[Data records]
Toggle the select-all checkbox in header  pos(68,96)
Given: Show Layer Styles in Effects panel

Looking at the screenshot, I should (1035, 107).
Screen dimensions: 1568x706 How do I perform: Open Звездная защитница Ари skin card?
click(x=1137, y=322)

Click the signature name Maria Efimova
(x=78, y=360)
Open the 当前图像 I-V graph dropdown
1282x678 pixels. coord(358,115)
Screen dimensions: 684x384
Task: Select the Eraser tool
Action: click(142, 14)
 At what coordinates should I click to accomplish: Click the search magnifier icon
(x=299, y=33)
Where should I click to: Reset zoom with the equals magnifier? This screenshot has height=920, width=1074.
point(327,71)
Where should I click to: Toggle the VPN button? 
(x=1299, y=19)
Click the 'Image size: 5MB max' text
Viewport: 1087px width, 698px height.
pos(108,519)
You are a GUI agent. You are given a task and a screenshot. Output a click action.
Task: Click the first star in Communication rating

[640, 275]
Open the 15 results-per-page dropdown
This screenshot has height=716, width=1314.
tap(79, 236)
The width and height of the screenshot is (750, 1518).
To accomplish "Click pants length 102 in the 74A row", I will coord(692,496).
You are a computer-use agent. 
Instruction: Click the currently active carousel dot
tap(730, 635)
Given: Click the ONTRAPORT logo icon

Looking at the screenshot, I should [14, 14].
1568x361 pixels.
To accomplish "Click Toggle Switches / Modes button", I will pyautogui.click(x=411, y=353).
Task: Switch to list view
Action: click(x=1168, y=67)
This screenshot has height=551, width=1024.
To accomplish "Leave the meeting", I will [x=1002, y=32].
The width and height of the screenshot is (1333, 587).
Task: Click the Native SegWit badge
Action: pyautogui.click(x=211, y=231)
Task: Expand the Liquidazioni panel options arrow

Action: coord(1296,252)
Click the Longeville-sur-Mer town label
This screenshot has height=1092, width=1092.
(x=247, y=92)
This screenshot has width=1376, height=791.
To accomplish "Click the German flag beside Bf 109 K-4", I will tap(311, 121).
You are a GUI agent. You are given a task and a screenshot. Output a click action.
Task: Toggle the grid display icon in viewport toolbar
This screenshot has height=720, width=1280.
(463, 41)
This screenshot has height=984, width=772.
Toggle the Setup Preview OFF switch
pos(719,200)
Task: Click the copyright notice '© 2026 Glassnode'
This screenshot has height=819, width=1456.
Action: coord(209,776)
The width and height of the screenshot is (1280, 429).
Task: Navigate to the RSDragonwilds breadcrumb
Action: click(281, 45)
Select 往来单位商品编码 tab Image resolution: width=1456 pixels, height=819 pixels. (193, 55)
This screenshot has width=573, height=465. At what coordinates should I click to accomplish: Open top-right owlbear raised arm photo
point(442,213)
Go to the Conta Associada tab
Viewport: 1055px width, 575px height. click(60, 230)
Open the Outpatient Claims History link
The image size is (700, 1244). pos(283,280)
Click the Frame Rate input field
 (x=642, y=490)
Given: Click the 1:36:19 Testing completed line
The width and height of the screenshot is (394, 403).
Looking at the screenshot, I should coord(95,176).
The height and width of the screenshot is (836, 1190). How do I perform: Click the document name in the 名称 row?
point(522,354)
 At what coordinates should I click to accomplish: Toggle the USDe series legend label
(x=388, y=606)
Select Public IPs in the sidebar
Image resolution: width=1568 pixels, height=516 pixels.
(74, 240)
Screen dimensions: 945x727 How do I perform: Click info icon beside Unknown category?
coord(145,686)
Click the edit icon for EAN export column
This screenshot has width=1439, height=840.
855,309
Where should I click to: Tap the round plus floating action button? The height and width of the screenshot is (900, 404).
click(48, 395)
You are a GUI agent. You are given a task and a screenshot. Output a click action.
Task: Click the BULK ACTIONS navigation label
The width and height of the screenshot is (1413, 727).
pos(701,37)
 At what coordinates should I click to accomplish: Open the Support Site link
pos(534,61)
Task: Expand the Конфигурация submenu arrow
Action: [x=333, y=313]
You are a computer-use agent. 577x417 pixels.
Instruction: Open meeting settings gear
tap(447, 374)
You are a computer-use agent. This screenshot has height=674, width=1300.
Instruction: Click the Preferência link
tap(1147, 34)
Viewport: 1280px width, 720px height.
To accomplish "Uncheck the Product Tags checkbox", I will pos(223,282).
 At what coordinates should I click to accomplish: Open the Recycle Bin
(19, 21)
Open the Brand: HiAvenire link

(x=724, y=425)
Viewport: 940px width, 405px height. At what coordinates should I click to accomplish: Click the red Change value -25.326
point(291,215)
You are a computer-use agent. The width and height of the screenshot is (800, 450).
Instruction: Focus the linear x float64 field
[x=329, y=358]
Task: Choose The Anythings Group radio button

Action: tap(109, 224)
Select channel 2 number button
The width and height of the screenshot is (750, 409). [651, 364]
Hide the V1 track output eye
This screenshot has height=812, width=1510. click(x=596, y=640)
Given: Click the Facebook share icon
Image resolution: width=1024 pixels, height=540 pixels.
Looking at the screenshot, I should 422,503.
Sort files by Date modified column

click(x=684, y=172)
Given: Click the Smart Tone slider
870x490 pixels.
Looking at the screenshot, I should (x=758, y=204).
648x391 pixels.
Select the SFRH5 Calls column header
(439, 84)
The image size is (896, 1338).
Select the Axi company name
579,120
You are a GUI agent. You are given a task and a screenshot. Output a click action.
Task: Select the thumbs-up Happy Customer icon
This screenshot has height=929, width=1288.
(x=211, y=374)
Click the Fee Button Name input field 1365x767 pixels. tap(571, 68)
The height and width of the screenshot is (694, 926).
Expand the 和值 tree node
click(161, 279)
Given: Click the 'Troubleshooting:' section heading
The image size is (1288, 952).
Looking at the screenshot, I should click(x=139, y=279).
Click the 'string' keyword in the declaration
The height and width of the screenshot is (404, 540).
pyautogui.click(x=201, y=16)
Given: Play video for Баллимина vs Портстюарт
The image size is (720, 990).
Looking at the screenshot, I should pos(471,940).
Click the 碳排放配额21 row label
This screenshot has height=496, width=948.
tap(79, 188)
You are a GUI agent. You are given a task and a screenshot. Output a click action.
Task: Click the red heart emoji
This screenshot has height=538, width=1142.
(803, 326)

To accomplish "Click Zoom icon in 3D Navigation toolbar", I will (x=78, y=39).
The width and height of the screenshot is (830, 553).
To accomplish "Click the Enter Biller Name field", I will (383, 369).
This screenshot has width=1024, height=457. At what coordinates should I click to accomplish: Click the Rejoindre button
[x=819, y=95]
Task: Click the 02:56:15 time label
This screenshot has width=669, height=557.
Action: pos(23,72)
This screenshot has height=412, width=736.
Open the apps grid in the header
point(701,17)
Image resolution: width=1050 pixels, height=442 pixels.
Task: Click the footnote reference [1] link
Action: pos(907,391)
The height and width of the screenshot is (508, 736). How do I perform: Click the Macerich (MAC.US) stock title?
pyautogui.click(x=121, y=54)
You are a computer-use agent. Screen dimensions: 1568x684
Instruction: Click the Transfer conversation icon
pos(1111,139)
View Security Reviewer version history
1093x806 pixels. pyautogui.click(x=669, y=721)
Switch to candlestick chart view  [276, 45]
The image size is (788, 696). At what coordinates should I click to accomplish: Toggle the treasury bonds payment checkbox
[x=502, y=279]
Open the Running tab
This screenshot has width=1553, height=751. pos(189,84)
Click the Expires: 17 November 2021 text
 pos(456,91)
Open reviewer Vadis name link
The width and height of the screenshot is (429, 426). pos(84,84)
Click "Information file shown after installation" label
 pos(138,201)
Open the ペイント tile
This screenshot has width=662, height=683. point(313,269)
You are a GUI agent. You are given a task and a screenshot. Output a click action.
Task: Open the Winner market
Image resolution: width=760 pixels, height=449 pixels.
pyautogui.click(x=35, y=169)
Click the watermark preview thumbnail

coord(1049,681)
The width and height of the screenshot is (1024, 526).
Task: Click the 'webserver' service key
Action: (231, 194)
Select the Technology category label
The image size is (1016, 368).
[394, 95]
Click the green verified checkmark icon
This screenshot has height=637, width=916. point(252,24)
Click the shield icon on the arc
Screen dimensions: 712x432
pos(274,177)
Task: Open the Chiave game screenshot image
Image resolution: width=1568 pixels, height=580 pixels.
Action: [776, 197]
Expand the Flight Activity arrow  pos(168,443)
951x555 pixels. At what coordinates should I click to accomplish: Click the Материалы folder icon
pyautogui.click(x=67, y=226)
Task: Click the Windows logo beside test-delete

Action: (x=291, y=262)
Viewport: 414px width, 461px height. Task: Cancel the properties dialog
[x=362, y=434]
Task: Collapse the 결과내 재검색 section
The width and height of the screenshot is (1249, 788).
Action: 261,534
[/Data records]
Your instructions » Count the lines of the material that contain the word "section" and state the resulting number without further remark.

Output of the task » 2